## SOURCE INFORMATION
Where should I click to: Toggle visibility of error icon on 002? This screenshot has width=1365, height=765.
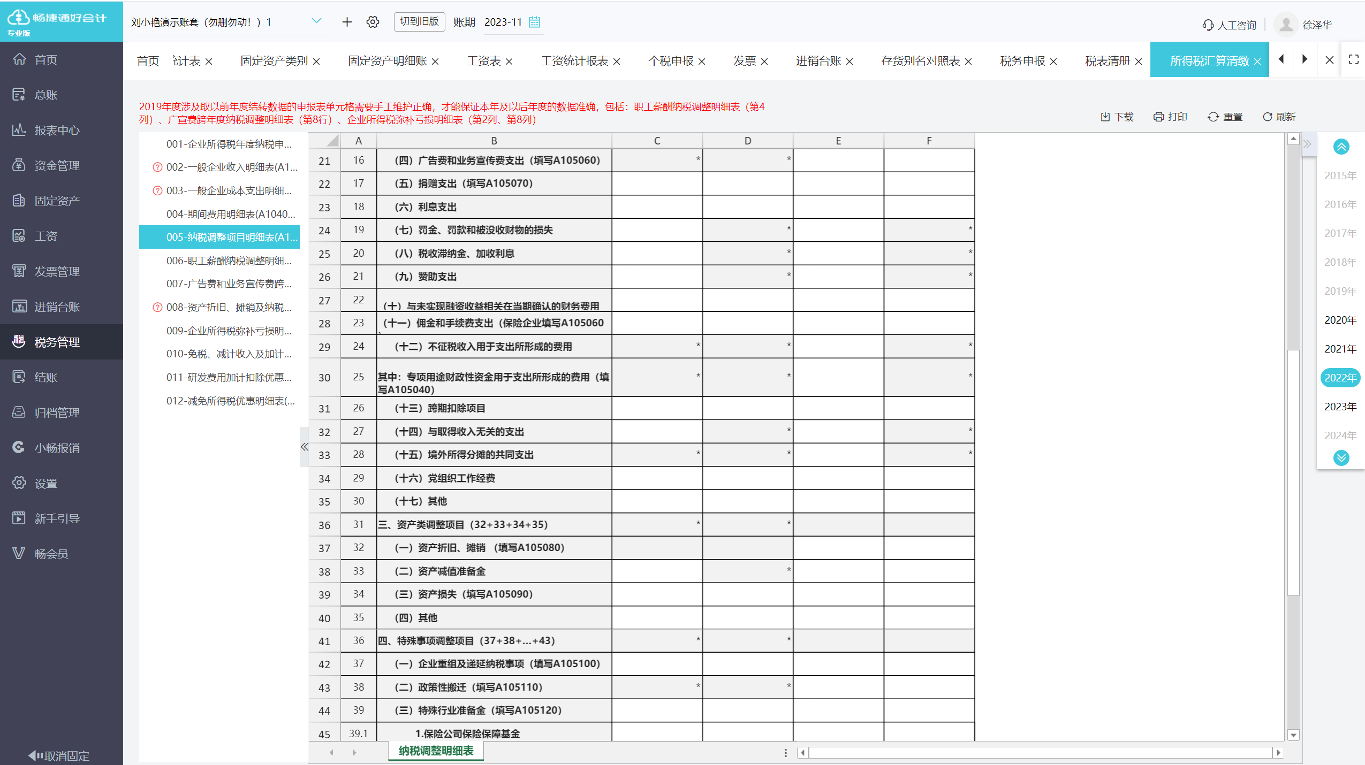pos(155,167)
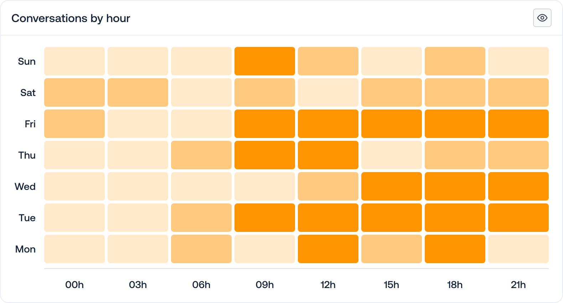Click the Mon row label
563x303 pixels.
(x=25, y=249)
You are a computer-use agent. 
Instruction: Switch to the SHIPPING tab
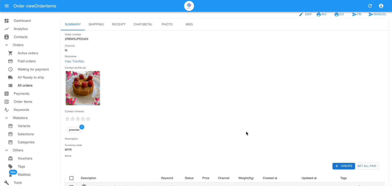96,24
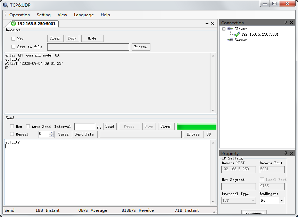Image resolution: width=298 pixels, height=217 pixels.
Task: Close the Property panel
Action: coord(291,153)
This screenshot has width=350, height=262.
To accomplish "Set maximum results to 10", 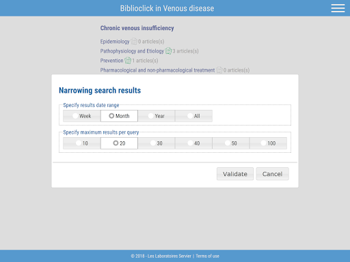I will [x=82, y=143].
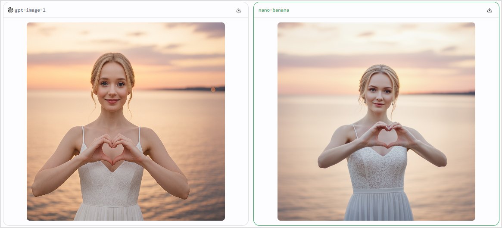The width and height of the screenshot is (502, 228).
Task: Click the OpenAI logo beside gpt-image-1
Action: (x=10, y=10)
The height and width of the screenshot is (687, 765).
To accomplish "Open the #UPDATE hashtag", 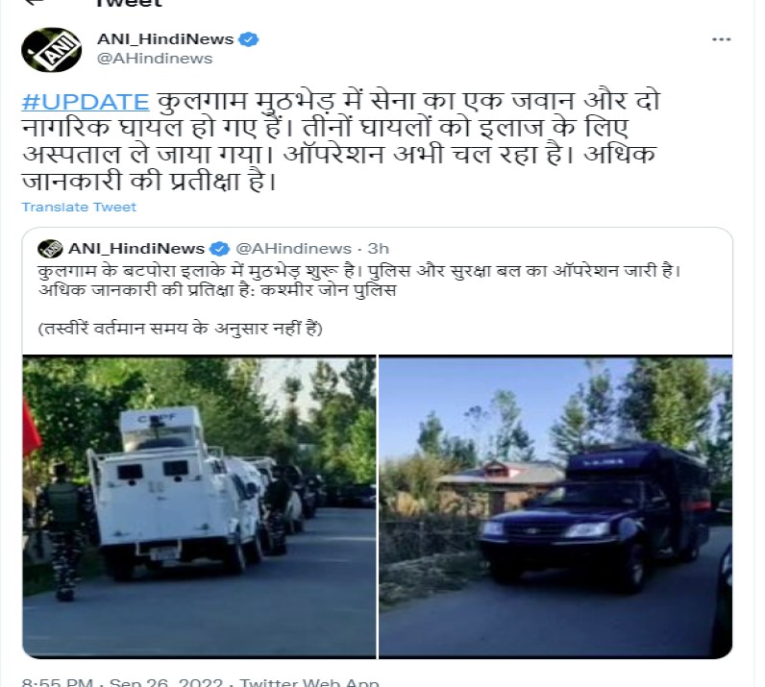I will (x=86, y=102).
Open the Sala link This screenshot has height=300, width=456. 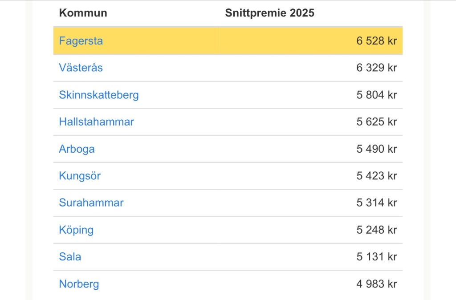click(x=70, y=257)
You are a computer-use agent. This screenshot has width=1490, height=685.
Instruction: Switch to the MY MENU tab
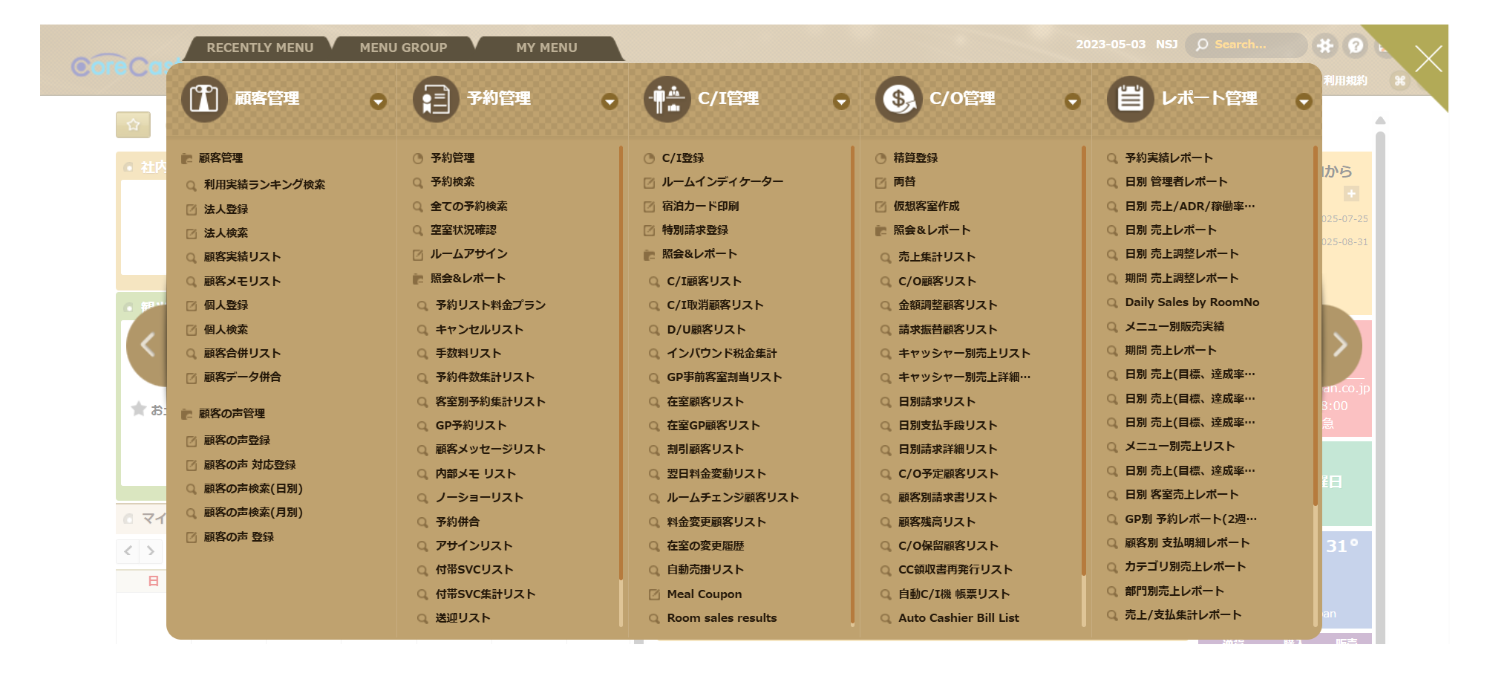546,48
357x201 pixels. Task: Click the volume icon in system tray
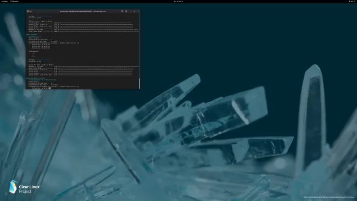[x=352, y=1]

## WORK TO COMPLETE
In the entries above, which lines hold the string "computer"? Report all of them.

## TASK OUTPUT
You are a computer-use agent. 
You are a computer-use agent. This screenshot has width=1490, height=685.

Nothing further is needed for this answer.